* **Exercise details**: Extract each of the rows below that contains the string "yellow", copying every such row in full.

* **Word and element location data**:
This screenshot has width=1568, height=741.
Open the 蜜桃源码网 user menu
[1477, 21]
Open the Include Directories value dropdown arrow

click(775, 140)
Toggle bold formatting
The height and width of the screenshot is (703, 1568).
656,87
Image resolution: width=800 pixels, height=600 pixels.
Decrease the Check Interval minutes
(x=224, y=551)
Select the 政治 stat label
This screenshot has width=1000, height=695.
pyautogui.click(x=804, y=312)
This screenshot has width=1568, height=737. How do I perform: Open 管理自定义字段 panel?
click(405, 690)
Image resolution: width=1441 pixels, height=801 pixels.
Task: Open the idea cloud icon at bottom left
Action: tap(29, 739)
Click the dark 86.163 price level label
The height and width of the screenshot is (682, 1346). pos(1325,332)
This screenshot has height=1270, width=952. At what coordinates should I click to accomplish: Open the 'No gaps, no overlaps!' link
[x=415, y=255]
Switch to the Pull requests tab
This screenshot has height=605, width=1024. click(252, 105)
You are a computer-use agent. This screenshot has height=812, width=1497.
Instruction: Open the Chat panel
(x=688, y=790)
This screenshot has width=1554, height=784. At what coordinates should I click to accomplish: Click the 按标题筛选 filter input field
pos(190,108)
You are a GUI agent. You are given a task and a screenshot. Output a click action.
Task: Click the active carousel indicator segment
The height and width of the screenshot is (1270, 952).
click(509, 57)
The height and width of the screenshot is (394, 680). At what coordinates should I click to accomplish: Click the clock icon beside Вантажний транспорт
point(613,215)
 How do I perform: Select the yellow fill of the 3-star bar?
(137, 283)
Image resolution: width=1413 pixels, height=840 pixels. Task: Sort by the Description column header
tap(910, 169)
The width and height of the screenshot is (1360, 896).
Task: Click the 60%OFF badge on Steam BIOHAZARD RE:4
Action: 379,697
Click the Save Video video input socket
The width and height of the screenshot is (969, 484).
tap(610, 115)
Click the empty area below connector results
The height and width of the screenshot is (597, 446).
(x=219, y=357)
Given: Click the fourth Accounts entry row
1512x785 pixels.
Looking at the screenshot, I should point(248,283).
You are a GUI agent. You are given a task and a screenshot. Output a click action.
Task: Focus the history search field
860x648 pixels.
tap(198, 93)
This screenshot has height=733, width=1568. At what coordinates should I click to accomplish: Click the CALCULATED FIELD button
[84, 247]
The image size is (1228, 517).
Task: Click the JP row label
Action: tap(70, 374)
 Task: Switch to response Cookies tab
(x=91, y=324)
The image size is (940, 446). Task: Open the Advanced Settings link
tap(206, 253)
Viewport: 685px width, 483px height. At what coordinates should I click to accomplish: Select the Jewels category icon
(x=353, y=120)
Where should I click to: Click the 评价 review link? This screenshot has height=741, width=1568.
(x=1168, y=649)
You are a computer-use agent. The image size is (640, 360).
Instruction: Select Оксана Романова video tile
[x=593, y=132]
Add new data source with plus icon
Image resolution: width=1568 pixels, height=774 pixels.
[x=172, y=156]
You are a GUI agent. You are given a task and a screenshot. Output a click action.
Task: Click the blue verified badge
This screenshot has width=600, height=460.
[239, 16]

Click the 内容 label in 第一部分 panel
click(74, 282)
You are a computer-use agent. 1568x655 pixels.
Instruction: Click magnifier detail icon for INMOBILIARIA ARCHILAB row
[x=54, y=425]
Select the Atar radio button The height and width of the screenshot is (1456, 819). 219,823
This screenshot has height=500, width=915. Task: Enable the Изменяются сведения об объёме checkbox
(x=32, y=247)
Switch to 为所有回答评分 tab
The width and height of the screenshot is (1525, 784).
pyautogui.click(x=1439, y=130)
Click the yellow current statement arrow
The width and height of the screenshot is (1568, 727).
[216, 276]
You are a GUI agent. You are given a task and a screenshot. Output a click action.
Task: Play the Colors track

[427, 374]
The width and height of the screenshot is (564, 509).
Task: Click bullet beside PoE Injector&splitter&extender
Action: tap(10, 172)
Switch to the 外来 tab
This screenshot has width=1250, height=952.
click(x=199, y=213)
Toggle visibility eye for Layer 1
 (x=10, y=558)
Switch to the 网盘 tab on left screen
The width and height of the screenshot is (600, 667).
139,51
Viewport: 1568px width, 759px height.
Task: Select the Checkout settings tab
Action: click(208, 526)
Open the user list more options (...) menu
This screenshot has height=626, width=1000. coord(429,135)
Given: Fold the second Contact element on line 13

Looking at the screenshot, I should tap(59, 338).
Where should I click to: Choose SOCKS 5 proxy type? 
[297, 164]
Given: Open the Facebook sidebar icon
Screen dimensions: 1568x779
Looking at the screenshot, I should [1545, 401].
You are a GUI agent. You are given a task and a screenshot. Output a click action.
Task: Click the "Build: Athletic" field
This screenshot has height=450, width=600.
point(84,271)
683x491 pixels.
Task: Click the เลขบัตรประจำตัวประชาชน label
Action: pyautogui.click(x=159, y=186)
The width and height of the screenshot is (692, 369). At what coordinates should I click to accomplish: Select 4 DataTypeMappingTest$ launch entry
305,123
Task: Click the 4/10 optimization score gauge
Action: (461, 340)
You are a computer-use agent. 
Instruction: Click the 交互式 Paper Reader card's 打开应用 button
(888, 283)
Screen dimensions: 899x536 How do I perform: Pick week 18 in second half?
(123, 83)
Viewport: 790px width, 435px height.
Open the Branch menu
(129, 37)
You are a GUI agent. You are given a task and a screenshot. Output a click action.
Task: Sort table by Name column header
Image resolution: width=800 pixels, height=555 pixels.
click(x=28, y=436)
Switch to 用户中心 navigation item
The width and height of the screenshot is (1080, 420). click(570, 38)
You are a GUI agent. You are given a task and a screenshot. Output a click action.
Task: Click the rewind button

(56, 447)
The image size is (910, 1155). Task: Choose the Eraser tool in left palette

* **Solution to this problem**:
 How do I perform: Select the yellow fill of the 3-star bar?
Click the yellow current statement arrow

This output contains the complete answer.